In het Romeins recht was een in iure cessio een wijze van eigendomsoverdracht in de vorm van een schijnrechtszaak.[1] De rechtsfiguur komt al voor in de Twaaltafelenwet. De vervreemder en de verwerver verschenen voor de praetor of de cognitierechter. De ene eiste het goed of de persoon op en de andere gaf onmiddellijk toe. Er was dus een bekentenis in de eerste fase van het proces, met de bekende gevolgen die daaraan gekoppeld werden. In de cognitieprocedure werd dan een vonnis geschreven door de rechter. De cessie had kracht van gewijsde. Ze werd ook geregistreerd door de rechtbank.

In het Nederlands noemen we deze procedure ook "willige rechtspraak", een rechterlijke beslissing die geveld werd tussen partijen die ermee akkoord gingen. Ook dat was een formele overdracht: er werd geen rekening gehouden met het hoe of waarom van de overdracht. Het is niet duidelijk of nadien een derde dat goed nog kon revindiceren. Er was wellicht geen vrijwaring tegen uitwinning met de actio ex auctoritate.

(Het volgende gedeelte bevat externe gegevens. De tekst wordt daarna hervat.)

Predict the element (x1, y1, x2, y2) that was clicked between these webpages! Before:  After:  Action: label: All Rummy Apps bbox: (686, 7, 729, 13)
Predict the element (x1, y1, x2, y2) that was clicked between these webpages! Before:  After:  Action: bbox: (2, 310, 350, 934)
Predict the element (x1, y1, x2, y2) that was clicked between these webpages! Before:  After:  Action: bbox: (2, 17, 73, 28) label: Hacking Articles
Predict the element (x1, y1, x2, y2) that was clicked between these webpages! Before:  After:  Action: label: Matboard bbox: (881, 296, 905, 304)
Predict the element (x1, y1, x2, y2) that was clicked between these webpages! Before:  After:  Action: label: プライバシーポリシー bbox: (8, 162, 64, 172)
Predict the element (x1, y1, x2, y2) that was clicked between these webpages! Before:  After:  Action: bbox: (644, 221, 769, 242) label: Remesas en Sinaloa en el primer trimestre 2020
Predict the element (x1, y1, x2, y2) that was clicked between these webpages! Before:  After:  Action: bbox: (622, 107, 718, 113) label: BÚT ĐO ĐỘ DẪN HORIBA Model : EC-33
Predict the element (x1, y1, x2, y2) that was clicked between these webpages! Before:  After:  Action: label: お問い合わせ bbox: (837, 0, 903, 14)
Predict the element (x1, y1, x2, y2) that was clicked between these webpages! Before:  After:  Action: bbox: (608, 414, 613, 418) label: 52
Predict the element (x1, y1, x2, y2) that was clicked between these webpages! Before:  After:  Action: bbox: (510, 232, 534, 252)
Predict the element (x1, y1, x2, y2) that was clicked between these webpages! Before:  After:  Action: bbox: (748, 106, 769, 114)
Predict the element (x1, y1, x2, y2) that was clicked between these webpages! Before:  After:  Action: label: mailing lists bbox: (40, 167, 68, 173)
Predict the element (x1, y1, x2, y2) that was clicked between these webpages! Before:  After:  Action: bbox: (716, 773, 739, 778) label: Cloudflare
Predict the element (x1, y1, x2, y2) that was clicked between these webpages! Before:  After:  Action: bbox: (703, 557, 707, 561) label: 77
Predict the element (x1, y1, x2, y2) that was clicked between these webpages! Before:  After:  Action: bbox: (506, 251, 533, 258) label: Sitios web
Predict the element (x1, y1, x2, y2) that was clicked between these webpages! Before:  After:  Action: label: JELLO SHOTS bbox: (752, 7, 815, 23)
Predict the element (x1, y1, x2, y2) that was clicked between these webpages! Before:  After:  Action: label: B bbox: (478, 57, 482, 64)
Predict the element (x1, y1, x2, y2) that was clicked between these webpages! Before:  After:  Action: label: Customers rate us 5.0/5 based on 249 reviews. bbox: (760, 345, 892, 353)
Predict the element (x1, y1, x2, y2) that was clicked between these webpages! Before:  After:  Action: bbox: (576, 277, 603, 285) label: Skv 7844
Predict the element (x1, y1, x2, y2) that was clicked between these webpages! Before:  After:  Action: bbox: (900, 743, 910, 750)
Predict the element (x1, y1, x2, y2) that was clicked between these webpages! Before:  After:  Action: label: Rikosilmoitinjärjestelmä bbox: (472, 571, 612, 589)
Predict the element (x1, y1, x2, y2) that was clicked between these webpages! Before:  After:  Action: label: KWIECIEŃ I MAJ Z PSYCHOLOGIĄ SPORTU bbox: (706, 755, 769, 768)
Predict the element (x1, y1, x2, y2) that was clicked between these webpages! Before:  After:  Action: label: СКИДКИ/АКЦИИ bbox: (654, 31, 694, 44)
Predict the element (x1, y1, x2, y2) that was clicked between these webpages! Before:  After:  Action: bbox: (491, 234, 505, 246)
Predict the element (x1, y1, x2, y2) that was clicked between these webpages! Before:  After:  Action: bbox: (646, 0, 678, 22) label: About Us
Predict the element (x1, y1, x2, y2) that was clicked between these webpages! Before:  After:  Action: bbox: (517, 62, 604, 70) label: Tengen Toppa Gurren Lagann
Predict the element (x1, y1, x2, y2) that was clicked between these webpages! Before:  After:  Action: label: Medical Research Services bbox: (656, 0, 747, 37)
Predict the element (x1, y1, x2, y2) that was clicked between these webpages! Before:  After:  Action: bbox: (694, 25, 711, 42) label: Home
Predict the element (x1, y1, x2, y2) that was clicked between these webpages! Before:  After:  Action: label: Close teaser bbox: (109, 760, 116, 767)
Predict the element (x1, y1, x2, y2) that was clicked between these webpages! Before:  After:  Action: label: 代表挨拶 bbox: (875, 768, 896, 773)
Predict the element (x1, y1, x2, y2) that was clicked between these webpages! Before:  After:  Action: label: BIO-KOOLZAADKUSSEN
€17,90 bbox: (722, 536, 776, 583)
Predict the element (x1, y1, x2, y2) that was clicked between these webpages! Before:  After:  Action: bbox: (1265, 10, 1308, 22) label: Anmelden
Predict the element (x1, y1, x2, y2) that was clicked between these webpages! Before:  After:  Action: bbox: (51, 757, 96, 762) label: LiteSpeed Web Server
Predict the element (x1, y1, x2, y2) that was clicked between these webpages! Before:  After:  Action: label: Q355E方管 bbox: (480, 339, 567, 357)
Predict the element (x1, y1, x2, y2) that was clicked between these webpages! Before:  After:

De in iure cessio komt niet meer voor in de teksten van het corpus iuris. De in iure cessio werd nochtans courant gebruikt in de middeleeuwen. Bij overdracht van onroerend goed was het overal gebruikelijk het goed in willige rechtspraak op te eisen voor de plaatselijke schepenbank, zodat de overdracht bekend en geregistreerd was. Zo’n vonnis op willige rechtspraak had kracht van gewijsde tussen de partijen: de verweerder kon het goed nooit meer terugeisen.